Epiphany-IV 64-core 28nm Microprocessor (E64G401)

Introduction
The E64G401 is 64-core microprocessor/coprocessor reference design based on the 4th generation of the Epiphany multicore architecture that was designed as a direct replacement of the E16G301. The Epiphany™ architecture defines a multicore, scalable, shared memory, parallel computing fabric and consists of a 2D array of compute nodes connected by a low-latency mesh network-on-chip. The main components of the E64G401 product are shown below.
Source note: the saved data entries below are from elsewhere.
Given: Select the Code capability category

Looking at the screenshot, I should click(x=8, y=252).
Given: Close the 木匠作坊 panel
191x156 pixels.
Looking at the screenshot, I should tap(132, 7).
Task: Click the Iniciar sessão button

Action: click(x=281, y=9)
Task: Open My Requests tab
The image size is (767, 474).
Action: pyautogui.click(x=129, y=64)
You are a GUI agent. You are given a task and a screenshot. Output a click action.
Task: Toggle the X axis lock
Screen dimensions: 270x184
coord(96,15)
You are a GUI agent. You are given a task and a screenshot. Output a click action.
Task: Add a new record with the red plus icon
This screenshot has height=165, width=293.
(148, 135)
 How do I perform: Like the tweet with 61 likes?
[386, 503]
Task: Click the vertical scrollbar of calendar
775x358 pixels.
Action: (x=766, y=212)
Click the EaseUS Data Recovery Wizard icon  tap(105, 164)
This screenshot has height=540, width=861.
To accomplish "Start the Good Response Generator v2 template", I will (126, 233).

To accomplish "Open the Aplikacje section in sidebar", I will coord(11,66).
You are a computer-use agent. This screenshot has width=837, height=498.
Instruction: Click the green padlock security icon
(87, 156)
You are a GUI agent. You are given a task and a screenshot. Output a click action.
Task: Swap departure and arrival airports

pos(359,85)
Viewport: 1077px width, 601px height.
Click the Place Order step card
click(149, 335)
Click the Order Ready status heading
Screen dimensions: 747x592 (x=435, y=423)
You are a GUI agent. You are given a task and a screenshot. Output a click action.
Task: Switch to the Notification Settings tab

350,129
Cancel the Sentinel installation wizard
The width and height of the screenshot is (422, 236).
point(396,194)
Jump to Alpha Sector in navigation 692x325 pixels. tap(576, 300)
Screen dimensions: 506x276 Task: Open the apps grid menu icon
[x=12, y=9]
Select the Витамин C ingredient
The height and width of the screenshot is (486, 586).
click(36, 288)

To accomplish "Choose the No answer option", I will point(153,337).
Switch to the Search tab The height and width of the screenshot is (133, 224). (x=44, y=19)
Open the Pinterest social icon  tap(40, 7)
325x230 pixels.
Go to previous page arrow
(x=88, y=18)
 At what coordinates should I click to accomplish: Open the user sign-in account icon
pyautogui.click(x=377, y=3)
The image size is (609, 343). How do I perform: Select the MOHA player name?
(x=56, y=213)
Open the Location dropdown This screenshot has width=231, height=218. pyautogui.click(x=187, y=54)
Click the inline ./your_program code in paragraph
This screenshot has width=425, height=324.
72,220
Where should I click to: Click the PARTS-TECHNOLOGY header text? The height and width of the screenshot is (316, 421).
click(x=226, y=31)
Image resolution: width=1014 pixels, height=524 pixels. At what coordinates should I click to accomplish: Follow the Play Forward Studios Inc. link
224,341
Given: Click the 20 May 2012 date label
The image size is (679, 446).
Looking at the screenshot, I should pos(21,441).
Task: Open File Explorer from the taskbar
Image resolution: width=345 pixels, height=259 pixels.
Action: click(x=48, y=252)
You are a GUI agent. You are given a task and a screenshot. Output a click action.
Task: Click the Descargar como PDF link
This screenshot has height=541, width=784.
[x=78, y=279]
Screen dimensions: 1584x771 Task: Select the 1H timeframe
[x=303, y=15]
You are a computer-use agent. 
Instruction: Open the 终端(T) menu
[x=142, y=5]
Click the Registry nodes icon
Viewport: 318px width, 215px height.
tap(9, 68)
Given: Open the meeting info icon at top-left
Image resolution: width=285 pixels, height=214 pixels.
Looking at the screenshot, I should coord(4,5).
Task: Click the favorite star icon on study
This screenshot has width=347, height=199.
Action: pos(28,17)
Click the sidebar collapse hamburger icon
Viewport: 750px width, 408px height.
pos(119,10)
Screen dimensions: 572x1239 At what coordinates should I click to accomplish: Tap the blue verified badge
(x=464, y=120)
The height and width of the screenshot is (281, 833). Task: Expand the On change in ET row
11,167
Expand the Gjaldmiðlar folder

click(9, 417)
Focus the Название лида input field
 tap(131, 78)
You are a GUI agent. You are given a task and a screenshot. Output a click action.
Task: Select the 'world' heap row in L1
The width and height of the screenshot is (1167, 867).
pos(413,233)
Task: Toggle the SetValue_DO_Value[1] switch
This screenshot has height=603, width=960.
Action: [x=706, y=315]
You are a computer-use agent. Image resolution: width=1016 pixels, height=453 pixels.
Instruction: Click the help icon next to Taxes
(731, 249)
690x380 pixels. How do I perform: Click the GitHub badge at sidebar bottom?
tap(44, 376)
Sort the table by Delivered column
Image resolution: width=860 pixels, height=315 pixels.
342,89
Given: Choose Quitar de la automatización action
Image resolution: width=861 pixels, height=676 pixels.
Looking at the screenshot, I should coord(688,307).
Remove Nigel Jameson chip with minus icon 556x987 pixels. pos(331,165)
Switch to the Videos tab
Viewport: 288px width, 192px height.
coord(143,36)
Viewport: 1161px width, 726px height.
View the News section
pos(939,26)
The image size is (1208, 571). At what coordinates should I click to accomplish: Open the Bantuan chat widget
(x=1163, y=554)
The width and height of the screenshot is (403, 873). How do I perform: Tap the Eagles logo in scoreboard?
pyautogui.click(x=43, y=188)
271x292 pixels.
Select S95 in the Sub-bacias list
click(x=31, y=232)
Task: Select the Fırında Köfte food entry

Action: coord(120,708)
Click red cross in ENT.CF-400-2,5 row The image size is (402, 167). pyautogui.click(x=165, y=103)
For more detailed information about the Epiphany architecture, please refer to the Epiphany Architecture Reference Manual.

Datasheet:

E64G401 Datasheet (PDF) (Updated June 17, 2013)

Availability:

Chip reference design IP available for licensing in GLOBALFOUNDRIES 28SLP process. Epiphany-IV silicon devices available as part of Parallella boards in Q3/2013.

Features:

64 High Performance RISC CPU Cores
800 MHz Operating Frequency
102 GFLOPS Peak Performance
1.6 TB/s Local Memory Bandwidth
102 GB/s Network-On-Chip Bisection Bandwidth
6.4 GB/s Off-Chip Bandwidth
2 MB On-Chip Distributed Shared Memory
2 Watt Maximum Chip Power Consumption
IEEE Floating Point Instruction Set
Fully-featured ANSI-C/C++ programmable
GNU/Eclipse based tool chain
Source synchronous sub-LVDS off chip links for host or direct chip-to-chip interfacing.
Chip to chip links for integrating up to 64 chips on a single board
324-ball 15x15mm flip-chip BGA

RISC Processor:
Each compute node contains an independent superscalar floating-point RISC CPU operating at 800 MHz and 1.6 GFLOPS/sec. The CPU has an efficient general-purpose instruction set that excels at compute intensive applications while being efficiently programmable in C/C++ without any need to write code using assembly or processor specific intrinsics.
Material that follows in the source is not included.